▶ THE PROBLEM
The answer should consist solely of the lines from the first one below through the line containing "Task: Select the vitamina caption text", copied exactly.

▶ EXCERPTED RECORDS
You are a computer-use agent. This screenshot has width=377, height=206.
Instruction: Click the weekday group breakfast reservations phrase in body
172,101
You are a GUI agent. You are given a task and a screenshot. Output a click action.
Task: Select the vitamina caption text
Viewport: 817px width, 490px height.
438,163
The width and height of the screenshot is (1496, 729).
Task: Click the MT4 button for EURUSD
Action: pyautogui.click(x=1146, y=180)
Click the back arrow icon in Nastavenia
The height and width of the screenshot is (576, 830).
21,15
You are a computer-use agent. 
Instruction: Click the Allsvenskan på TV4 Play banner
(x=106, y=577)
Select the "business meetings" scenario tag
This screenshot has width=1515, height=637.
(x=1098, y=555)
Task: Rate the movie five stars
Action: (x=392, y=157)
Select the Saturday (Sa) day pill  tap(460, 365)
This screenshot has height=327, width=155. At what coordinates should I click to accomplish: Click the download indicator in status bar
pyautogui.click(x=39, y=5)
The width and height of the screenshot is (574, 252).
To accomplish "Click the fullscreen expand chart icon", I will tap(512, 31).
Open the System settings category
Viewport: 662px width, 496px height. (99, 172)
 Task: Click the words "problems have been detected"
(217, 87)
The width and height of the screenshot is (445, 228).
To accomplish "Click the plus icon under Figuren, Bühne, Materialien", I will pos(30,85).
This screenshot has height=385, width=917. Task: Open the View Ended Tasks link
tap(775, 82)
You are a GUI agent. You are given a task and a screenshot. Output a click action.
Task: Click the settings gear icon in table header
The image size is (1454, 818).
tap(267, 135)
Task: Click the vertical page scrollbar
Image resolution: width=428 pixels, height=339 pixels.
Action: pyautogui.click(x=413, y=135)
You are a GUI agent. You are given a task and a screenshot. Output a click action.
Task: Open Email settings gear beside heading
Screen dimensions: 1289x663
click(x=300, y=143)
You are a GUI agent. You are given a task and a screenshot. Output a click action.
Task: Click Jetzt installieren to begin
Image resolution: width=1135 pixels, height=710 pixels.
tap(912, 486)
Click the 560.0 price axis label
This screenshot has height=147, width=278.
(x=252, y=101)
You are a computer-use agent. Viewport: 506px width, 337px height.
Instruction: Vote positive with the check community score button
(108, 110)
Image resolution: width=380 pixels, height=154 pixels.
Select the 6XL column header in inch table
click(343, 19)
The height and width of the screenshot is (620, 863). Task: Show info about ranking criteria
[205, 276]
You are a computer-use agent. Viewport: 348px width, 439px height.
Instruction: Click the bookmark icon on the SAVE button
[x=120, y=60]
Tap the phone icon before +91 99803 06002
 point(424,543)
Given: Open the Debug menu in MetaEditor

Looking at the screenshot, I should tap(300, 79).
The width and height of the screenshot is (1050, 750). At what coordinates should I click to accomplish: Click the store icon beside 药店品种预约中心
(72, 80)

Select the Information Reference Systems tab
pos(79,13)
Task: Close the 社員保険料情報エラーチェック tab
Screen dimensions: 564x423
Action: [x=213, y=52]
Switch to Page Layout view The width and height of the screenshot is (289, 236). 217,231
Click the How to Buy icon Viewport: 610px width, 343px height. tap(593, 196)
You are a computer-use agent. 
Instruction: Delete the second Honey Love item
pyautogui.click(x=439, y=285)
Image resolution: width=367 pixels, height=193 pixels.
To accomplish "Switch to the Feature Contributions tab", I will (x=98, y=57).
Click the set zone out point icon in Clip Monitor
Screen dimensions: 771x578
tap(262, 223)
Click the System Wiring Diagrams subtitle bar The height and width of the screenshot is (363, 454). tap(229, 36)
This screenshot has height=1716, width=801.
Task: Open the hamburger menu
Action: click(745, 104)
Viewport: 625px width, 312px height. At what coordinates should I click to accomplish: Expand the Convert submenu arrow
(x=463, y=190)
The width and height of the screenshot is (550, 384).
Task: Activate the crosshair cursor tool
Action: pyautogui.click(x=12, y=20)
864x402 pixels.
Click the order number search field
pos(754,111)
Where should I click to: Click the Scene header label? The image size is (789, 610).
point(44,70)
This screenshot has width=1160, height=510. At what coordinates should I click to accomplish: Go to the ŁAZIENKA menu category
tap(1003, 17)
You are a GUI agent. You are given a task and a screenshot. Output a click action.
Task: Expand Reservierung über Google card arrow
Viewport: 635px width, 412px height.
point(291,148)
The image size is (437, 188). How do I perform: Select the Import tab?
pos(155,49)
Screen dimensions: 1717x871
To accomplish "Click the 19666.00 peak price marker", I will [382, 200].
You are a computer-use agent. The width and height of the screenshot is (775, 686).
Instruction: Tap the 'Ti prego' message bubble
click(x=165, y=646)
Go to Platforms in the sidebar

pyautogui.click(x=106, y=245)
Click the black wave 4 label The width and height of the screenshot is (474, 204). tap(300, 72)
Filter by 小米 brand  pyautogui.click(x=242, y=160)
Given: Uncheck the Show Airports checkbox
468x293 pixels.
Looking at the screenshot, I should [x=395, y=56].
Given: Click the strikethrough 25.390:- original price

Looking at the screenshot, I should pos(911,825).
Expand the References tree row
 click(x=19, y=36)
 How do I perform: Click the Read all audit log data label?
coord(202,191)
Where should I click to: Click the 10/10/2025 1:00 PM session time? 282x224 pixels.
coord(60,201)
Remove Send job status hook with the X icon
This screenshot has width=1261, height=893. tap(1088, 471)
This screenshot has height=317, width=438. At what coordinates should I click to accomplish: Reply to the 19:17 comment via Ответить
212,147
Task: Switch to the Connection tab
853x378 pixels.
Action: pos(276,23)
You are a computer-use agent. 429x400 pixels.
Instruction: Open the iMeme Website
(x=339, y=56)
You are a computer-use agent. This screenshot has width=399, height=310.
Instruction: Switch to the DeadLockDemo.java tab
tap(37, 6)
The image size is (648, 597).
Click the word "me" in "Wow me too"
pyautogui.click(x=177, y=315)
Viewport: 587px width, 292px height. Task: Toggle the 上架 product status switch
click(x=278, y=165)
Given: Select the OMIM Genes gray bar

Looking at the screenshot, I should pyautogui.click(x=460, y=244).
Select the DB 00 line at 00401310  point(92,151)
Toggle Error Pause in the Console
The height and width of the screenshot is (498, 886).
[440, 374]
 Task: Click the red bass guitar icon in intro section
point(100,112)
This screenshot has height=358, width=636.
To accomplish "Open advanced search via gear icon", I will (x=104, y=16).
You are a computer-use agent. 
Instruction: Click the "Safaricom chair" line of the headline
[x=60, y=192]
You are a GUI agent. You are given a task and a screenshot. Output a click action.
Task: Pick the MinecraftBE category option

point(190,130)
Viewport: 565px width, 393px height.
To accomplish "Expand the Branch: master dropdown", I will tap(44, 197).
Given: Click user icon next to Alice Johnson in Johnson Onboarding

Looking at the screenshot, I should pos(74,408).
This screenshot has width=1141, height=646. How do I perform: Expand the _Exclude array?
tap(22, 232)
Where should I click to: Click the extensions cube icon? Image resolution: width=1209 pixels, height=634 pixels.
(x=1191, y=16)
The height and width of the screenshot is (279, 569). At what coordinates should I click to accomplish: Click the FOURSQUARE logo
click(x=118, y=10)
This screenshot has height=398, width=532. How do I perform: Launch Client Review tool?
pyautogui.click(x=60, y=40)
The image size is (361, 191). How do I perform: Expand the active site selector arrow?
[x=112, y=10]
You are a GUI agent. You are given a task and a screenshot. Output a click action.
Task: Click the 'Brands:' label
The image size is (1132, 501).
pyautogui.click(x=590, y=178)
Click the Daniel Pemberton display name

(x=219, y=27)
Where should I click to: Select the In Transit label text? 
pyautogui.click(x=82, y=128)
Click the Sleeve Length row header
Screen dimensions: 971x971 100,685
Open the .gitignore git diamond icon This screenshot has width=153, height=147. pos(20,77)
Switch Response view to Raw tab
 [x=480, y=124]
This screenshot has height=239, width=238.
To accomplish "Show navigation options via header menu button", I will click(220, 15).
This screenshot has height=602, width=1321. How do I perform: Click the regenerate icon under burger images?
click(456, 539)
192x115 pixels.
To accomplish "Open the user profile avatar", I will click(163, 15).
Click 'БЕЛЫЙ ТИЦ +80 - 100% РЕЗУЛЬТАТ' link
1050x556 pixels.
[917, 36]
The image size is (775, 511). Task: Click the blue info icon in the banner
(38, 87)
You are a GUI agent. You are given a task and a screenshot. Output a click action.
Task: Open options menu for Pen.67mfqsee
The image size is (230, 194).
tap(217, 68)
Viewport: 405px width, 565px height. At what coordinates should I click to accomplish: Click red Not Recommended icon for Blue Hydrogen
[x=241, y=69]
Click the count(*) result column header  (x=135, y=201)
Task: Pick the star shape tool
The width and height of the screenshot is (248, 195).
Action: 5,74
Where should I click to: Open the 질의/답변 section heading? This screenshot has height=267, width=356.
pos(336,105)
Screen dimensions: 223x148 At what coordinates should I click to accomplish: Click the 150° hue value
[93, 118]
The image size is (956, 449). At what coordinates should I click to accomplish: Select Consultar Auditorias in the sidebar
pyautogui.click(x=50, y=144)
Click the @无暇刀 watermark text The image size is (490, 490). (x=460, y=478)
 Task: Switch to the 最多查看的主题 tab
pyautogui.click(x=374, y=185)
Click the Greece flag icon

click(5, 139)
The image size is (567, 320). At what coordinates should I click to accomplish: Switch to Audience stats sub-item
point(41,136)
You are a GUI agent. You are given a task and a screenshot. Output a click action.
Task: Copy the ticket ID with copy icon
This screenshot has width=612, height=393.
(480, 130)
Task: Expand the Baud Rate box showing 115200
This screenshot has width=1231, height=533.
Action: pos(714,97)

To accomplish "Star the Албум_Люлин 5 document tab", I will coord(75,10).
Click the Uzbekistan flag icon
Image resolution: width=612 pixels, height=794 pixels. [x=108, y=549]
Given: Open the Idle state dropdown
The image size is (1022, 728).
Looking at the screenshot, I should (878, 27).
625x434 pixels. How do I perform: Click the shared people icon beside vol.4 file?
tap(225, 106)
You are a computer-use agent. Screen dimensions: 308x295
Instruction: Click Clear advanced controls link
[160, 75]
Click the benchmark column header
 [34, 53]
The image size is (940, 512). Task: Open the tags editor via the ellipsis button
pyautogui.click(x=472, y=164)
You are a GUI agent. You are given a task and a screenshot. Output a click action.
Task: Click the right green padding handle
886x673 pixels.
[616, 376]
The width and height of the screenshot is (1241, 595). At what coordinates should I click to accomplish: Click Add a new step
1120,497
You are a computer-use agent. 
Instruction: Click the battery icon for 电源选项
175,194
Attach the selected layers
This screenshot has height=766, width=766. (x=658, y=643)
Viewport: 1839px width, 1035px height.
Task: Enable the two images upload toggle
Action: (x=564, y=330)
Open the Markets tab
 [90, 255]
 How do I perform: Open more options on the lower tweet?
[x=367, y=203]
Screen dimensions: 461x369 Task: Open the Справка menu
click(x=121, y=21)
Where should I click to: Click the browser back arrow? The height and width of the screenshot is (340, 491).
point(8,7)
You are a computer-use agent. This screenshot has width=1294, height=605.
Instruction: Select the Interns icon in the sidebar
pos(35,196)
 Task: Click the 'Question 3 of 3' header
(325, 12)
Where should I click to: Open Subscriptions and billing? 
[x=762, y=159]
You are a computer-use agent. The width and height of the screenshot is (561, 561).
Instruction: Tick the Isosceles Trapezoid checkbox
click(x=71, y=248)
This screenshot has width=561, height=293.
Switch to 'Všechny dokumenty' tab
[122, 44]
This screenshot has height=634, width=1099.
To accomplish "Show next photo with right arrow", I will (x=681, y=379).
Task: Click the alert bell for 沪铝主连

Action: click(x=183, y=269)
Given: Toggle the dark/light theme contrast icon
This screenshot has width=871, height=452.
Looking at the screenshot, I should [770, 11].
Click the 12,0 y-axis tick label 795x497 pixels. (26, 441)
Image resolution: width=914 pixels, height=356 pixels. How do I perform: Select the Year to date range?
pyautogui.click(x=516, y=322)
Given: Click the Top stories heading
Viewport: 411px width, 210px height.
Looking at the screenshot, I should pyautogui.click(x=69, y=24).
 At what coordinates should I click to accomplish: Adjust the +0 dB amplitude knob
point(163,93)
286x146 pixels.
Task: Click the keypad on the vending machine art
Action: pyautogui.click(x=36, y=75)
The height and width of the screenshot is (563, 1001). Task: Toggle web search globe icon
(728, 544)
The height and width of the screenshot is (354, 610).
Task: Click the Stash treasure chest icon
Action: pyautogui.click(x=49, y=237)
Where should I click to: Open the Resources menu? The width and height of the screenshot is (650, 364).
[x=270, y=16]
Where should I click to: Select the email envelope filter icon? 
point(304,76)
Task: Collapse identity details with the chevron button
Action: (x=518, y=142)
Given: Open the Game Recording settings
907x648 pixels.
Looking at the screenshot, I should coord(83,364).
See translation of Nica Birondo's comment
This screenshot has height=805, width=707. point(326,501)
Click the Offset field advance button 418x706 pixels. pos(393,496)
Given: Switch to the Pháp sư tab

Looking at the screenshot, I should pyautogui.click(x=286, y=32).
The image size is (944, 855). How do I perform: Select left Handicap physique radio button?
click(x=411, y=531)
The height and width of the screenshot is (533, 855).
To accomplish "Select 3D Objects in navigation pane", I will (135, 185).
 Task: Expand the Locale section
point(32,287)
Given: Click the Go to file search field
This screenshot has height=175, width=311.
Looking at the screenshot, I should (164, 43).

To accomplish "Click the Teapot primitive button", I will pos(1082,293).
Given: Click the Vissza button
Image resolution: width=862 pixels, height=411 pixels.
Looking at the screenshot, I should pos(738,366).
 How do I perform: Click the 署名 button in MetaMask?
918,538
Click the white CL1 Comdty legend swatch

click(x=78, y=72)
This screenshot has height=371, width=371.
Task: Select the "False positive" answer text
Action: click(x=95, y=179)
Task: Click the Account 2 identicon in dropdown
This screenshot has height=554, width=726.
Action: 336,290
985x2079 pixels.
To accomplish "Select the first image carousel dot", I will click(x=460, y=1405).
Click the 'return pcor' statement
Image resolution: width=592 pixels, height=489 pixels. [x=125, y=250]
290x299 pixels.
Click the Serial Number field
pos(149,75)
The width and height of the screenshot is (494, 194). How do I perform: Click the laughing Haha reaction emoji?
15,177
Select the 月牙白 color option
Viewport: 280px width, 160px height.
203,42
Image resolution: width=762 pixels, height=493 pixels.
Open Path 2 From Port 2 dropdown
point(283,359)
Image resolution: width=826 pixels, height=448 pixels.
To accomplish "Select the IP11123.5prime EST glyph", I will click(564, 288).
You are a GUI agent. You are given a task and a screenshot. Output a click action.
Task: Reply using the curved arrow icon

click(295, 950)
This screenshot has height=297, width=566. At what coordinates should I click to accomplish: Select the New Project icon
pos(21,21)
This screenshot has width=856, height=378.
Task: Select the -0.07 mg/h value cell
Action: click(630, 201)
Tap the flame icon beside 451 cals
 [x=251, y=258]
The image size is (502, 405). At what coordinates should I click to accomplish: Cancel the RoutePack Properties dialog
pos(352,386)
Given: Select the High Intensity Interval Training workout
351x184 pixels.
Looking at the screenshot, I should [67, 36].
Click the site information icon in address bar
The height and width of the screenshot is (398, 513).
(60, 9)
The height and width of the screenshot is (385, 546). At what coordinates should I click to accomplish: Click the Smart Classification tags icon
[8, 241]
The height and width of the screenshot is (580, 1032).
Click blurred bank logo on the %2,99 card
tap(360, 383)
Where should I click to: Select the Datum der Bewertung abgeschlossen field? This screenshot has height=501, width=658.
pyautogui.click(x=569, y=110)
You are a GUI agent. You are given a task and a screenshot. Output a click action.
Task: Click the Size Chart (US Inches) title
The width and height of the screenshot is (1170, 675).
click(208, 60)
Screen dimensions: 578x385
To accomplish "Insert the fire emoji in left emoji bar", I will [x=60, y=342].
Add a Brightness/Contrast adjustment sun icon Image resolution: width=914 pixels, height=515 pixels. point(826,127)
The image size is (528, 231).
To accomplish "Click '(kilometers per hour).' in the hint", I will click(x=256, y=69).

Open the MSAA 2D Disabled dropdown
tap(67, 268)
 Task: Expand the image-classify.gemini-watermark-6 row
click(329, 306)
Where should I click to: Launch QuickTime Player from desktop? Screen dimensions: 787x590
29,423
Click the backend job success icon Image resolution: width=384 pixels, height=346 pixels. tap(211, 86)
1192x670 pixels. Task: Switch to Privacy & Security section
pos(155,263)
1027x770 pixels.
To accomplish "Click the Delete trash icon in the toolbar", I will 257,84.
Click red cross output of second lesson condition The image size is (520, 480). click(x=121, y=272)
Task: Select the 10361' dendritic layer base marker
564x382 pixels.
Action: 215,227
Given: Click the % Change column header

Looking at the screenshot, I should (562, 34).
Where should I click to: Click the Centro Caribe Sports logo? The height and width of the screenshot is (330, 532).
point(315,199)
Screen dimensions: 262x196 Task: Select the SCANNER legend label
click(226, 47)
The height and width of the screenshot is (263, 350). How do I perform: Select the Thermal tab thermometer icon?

▶ WRITTEN ANSWER
You are a computer-use agent. This screenshot has width=377, height=206.
Instruction: Click the weekday group breakfast reservations phrase in body
172,101
You are a GUI agent. You are given a task and a screenshot. Output a click action.
Task: Select the vitamina caption text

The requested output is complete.